Cuando agosto se llamaba sextilis

Se disipa el sextilis del calendario que dejó de existir con el descontar del tiempo, este término, tiempo, nos remite a una duración finita, a un momento, a una ocasión, a una fracción de la línea temporal que se disipa en su propio transcurrir. Estoy en ese intervalo. No hay cambio de estación y sin embargo algo termina. Entro en la habitación del caos llena de grietas, resquicios y fisuras. Es la última habitación del hogar que me acoge y llevo largo tiempo observando cada uno de los huecos a salvar. Rasgo, rompo y masillo con el ritmo que pide cada una de las hendiduras. Entro y salgo de la estancia para darle el tiempo que precisa cada una de ellas.
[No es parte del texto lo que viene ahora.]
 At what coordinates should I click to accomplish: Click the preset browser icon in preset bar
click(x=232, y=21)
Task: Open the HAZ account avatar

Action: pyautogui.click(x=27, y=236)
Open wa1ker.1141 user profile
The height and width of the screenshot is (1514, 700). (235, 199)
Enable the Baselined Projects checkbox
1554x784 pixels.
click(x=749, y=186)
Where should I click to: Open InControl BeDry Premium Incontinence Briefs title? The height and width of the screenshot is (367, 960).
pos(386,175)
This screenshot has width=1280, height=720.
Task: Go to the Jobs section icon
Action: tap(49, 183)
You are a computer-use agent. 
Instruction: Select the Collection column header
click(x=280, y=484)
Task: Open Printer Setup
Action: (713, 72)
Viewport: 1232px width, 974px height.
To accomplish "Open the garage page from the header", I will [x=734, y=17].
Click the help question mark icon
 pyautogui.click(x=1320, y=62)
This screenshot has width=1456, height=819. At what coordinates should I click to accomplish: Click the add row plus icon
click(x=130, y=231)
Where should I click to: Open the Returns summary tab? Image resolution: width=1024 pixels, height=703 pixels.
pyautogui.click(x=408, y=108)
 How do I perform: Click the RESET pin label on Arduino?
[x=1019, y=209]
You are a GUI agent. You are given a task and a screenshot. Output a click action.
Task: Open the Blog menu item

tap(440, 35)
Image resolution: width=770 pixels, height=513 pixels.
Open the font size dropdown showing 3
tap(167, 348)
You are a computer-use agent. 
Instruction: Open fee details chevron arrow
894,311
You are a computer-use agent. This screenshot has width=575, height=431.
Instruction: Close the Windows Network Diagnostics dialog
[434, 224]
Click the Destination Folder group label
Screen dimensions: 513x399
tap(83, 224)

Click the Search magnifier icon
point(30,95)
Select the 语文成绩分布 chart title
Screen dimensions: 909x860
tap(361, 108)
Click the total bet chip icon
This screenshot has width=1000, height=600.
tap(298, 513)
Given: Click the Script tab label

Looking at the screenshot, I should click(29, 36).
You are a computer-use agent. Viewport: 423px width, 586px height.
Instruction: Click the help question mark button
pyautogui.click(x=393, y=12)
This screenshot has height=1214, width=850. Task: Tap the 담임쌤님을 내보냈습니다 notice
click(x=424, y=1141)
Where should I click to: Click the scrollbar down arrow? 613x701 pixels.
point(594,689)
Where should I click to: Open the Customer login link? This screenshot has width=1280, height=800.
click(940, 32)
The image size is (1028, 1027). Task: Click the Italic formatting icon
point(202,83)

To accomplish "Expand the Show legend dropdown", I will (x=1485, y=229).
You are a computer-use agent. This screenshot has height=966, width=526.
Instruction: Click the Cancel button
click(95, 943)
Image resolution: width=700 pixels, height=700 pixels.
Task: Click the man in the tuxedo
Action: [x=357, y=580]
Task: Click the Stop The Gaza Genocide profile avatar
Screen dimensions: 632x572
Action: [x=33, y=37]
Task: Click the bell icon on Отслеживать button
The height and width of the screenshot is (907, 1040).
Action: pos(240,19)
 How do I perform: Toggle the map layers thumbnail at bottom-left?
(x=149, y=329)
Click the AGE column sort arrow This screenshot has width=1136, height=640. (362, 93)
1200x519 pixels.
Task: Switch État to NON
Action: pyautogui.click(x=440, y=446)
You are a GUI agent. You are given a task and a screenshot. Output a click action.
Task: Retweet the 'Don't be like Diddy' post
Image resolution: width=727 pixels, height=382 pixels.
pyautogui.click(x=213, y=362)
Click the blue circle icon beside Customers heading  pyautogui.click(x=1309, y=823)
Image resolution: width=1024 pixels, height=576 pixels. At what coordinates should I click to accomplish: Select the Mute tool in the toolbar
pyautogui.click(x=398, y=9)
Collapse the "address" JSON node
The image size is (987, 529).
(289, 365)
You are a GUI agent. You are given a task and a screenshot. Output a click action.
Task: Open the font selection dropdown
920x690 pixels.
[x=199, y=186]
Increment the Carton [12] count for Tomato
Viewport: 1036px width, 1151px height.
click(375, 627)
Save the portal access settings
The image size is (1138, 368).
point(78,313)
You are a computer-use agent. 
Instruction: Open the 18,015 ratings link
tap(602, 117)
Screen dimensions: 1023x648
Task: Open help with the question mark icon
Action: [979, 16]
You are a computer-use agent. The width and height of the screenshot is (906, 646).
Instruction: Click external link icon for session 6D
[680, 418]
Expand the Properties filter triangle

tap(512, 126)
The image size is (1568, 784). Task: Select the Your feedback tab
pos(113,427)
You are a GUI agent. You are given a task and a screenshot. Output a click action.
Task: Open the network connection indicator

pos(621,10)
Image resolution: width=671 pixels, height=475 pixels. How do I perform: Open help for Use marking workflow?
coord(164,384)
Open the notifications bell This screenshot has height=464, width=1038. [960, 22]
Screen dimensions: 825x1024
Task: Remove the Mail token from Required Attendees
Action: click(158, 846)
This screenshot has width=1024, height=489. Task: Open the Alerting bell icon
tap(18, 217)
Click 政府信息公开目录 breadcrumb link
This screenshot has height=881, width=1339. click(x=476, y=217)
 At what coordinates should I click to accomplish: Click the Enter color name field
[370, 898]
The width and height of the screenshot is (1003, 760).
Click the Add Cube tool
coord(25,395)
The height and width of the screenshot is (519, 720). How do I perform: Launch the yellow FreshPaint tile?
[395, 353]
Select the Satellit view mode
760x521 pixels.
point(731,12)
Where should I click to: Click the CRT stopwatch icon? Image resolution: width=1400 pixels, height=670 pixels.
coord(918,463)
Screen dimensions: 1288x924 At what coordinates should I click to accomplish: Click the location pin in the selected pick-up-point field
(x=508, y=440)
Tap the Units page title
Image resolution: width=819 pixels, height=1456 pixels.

Me he aproximado a la mitad. En el último día del sextilis me encuentro en el linde y, aunque no he hilvanado cada una de las grietas, necesito que entre el color a la danza. Y dejo que se cuele el rojo incendiando las pieles remotas, invadiendo los espacios níveos, cubriendo miles de apegos a sanar. Ya está. Lo observo detenidamente y sé que necesito dulcificar. Dejo entonces que se entremezcle entre el blanco y surgen las gamas que se van situando entre líneas desdibujadas de mi misma. Juego entre las tonalidades que emergen y dibujo posibilidades, oberturas, ristras de anhelos, preludios entre mi cuerpo y la estancia.

Para la música.

Se detiene el gesto.

Muevo los muebles de sitio para dar lugar al porvenir. He llegado al intermezzo. El tiempo se detiene. Agosto tiene un nuevo nombre y miro atardeceres que abrasan las señales suspendidas de las mañanas que se acercan.